FAQ 7: What is the difference between demi-permanent and permanent hair dye?
Permanent hair dye opens the hair cuticle and deposits color deep within the hair shaft, resulting in a more lasting color. It can also lighten the hair. Demi-permanent hair dye, on the other hand, deposits color on the outer layer of the hair shaft and does not lift the natural pigment. It’s less damaging than permanent dye and fades gradually over time.
FAQ 8: Can I naturally dye my hair back to its original color?
While natural dyes like henna and indigo can darken hair, they can be unpredictable and may not precisely match your original color. They can also react negatively with previously bleached hair, leading to unexpected results. Proceed with caution and do thorough research before using natural dyes on bleached hair.
FAQ 9: My roots are growing out, and they’re a completely different color. What should I do?

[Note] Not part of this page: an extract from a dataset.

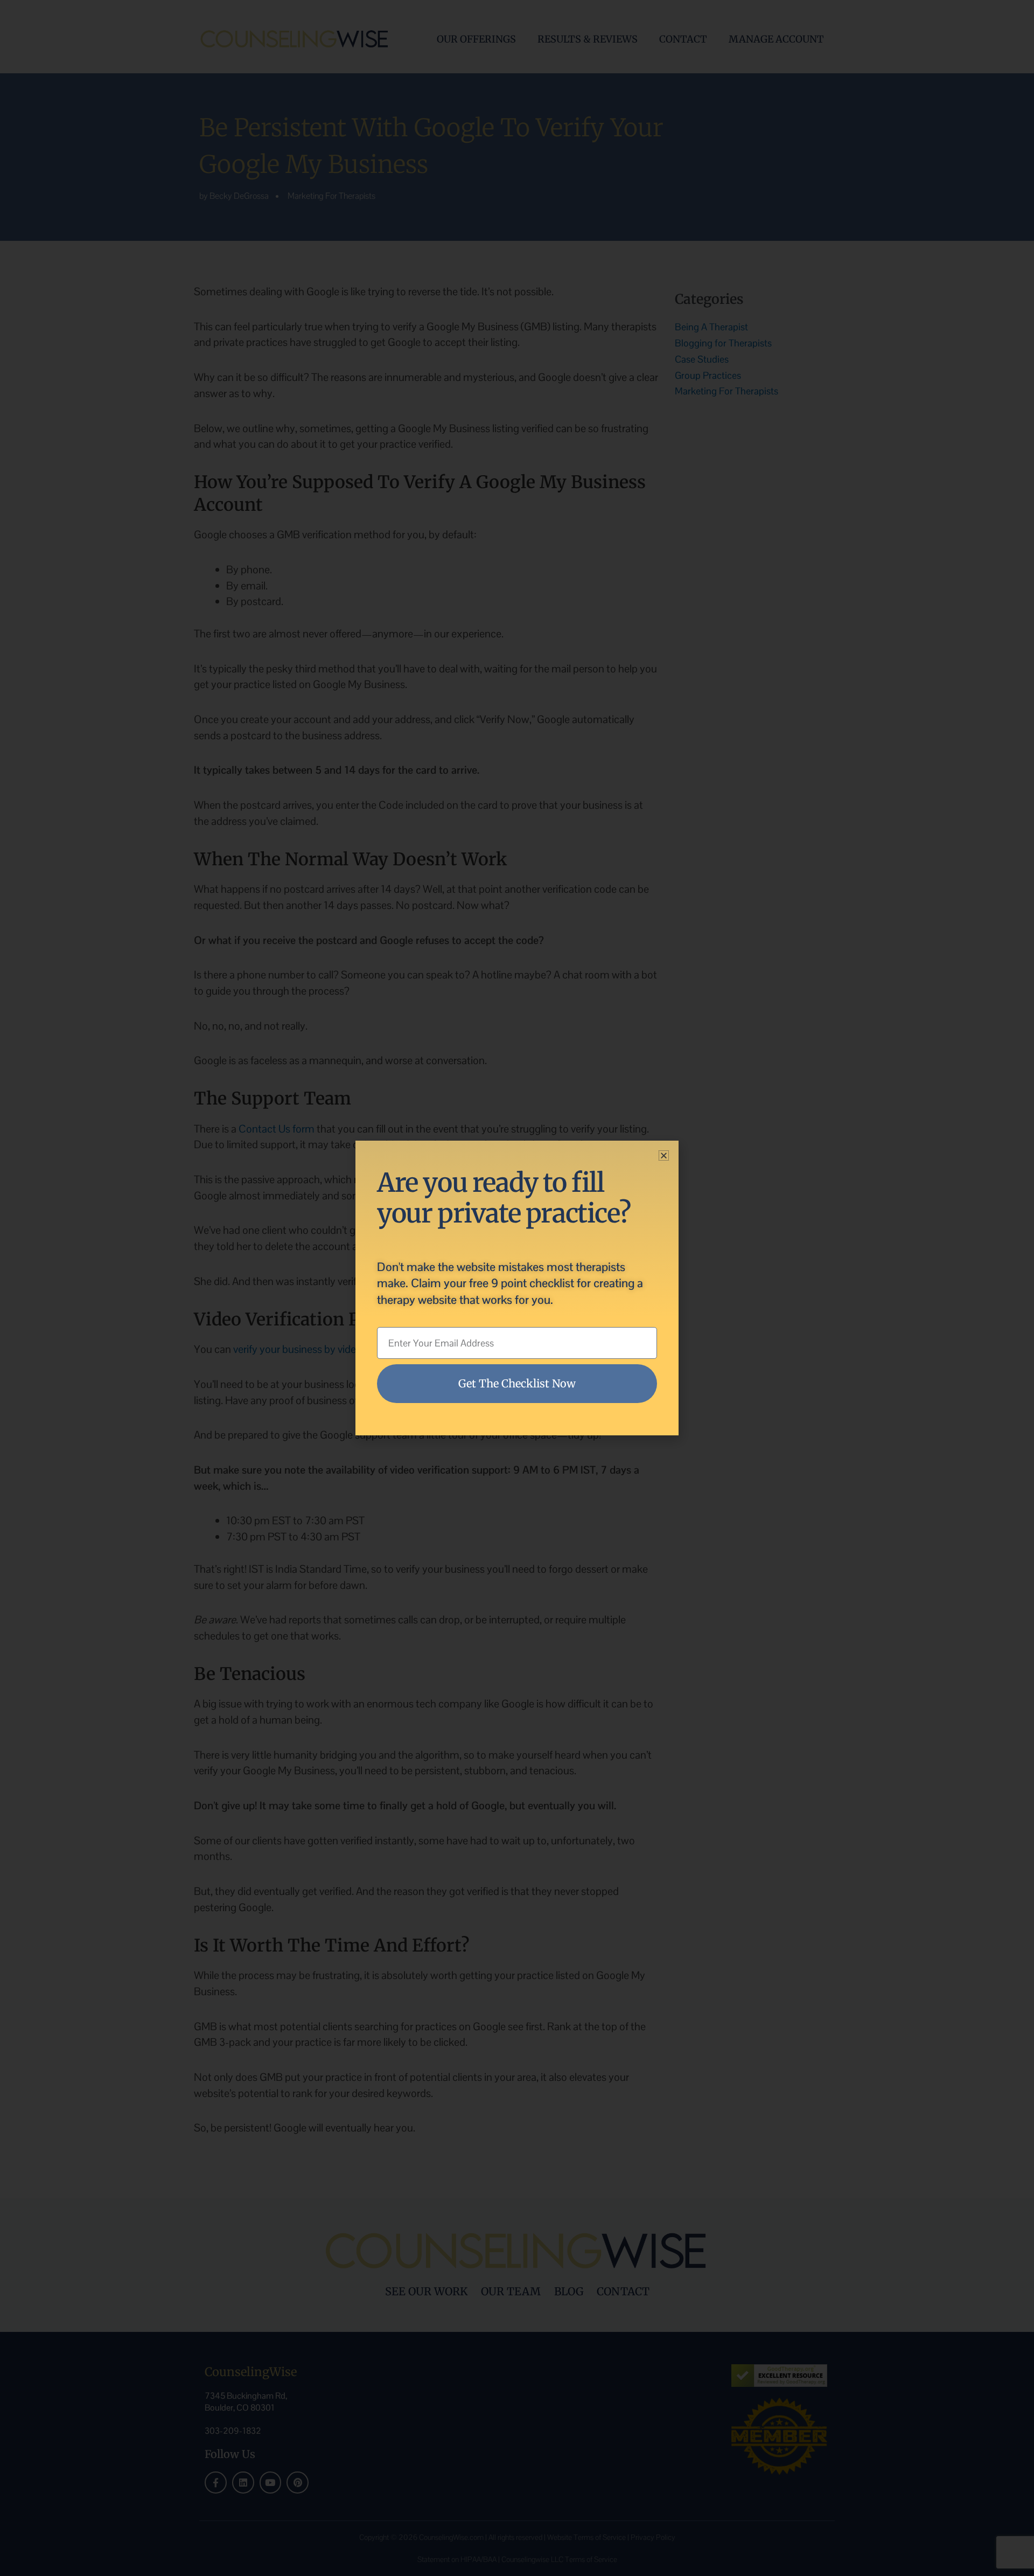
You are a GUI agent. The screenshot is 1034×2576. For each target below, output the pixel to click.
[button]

This is a common issue when transitioning back to natural hair color. You can use root touch-up products to temporarily cover the roots. Alternatively, you can get a root touch-up at a salon, where a professional colorist can blend the roots seamlessly with the rest of your hair.
FAQ 10: How much does it cost to go back to my natural hair color at a salon?
The cost varies depending on the length and thickness of your hair, the severity of the bleaching damage, and the complexity of the color correction process. Consult with a few different salons to get quotes and find a stylist with experience in color correction. Expect to pay more than a standard hair coloring appointment.